--- start of EXTRACTED MATERIAL ---

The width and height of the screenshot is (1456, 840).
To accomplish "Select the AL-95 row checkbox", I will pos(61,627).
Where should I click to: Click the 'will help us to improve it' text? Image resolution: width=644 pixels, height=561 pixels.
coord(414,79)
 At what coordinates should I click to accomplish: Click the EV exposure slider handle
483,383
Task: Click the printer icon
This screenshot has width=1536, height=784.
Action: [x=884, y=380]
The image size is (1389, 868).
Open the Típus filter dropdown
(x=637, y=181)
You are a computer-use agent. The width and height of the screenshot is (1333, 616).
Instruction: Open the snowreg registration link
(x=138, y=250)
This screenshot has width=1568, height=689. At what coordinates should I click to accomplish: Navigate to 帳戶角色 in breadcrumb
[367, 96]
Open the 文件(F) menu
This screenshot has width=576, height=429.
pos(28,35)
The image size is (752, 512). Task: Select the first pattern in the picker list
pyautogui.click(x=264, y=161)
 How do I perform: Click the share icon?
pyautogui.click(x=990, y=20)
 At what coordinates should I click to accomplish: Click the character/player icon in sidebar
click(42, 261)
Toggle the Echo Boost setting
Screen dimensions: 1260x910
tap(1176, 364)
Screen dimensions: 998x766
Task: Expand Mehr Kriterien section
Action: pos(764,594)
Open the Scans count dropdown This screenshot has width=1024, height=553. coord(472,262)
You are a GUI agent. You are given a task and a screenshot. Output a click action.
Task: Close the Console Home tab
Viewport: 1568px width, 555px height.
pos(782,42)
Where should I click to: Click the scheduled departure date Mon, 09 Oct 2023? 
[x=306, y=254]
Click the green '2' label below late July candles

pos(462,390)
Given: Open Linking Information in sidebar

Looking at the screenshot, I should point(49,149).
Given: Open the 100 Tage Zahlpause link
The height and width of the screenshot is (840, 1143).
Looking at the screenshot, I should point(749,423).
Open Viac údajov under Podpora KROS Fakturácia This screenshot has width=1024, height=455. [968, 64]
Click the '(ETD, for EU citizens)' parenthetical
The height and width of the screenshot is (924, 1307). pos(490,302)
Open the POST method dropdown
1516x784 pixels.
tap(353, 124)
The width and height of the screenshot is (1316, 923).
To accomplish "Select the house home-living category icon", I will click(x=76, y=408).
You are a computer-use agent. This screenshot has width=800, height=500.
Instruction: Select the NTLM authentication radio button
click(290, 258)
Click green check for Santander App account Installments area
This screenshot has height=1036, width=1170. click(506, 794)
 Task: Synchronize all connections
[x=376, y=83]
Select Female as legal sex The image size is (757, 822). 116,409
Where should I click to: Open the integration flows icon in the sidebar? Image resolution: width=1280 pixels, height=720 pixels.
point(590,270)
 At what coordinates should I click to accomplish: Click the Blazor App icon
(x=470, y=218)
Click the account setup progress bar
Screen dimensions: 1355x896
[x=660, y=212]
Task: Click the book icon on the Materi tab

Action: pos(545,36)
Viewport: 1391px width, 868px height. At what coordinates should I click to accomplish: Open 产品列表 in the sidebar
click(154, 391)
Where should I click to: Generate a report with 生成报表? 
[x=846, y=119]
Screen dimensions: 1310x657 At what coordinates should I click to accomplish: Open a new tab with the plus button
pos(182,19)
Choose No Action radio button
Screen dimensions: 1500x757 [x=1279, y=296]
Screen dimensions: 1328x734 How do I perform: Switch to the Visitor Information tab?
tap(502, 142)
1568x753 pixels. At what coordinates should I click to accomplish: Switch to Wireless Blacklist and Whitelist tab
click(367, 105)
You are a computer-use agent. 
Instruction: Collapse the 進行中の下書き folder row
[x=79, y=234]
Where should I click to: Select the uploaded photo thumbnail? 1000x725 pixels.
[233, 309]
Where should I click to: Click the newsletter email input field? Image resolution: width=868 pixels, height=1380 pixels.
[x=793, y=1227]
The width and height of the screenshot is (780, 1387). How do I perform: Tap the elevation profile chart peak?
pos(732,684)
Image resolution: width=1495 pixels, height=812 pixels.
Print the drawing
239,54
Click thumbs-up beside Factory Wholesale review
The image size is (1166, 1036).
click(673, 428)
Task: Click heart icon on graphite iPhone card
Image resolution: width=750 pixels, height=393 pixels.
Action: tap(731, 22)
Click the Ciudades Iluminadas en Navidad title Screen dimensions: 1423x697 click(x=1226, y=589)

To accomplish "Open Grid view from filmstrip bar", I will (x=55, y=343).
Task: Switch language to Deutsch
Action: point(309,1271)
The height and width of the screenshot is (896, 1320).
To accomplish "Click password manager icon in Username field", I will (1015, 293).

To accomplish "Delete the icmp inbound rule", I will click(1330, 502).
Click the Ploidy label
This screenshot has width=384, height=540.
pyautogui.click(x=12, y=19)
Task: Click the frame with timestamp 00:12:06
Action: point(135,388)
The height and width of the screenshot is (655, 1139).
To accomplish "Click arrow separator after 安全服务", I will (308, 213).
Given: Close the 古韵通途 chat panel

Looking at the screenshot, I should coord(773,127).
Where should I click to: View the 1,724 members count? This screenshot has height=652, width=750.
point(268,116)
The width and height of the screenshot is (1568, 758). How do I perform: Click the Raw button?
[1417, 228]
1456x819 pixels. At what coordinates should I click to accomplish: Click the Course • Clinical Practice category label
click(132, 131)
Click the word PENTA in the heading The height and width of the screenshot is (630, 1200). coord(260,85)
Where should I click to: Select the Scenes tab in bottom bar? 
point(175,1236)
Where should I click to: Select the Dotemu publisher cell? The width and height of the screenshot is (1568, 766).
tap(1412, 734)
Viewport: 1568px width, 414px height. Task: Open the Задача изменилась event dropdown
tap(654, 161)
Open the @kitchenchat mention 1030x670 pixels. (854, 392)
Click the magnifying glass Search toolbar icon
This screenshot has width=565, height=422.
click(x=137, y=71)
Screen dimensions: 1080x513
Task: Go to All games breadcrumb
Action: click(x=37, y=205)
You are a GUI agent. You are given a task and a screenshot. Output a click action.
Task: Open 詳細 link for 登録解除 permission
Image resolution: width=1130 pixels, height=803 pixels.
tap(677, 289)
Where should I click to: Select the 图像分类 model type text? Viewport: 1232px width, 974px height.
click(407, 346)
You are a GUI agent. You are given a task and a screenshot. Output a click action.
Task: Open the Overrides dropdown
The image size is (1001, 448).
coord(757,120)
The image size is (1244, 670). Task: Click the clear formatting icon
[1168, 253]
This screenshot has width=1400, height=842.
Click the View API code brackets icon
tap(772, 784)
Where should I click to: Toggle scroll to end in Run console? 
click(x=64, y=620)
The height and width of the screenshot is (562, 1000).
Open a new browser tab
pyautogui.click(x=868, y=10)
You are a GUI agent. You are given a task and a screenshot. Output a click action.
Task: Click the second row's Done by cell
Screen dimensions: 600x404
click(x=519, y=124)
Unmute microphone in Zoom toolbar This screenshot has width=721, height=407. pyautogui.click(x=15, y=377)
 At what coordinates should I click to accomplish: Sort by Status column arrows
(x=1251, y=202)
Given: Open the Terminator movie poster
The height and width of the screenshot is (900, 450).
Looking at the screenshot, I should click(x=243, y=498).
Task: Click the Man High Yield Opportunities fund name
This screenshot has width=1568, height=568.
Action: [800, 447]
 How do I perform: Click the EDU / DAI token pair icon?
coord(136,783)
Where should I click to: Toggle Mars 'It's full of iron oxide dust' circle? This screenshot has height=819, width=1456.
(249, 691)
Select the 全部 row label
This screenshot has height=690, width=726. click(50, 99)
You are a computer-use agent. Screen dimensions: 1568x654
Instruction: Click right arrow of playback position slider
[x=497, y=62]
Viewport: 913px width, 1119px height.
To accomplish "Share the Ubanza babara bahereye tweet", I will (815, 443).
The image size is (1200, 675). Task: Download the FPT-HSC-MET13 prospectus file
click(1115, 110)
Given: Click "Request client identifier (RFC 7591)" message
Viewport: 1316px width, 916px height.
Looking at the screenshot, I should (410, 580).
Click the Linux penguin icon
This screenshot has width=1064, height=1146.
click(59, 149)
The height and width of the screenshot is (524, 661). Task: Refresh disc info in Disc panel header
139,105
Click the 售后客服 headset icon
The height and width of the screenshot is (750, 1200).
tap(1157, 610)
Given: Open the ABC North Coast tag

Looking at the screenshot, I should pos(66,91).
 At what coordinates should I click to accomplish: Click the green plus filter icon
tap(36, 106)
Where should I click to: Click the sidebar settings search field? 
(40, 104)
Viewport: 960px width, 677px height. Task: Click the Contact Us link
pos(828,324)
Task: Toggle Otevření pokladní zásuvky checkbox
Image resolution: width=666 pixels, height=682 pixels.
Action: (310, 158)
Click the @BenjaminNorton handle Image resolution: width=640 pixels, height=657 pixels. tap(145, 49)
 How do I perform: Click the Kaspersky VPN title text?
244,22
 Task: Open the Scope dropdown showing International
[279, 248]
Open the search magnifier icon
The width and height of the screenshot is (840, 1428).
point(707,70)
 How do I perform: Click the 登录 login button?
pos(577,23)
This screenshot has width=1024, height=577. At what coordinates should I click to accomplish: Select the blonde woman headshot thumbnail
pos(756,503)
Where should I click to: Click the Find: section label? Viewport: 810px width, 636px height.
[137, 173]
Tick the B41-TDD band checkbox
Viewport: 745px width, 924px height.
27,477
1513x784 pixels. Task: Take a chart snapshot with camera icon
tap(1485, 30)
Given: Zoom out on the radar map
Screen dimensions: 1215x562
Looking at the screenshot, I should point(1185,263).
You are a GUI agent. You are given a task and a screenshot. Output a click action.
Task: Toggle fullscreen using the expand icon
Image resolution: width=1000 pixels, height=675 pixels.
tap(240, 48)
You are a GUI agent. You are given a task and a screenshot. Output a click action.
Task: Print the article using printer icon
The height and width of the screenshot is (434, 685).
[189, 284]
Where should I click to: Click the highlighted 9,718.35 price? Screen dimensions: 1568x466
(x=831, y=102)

--- end of EXTRACTED MATERIAL ---

> _DESCRIPTION OF THE TASK_
Update the records from the line with "Click the 售后客服 headset icon" up to and including the line with "Action: (310, 158)" so that "Contact Us" becomes "Help Center", keeping everything else the same. Give back only those lines.

> _FINISHED TASK_
Click the 售后客服 headset icon
The height and width of the screenshot is (750, 1200).
tap(1157, 610)
Given: Open the ABC North Coast tag

Looking at the screenshot, I should pos(66,91).
 At what coordinates should I click to accomplish: Click the green plus filter icon
tap(36, 106)
Where should I click to: Click the sidebar settings search field? 
(40, 104)
Viewport: 960px width, 677px height. Task: Click the Help Center link
pos(828,324)
Task: Toggle Otevření pokladní zásuvky checkbox
Image resolution: width=666 pixels, height=682 pixels.
Action: (310, 158)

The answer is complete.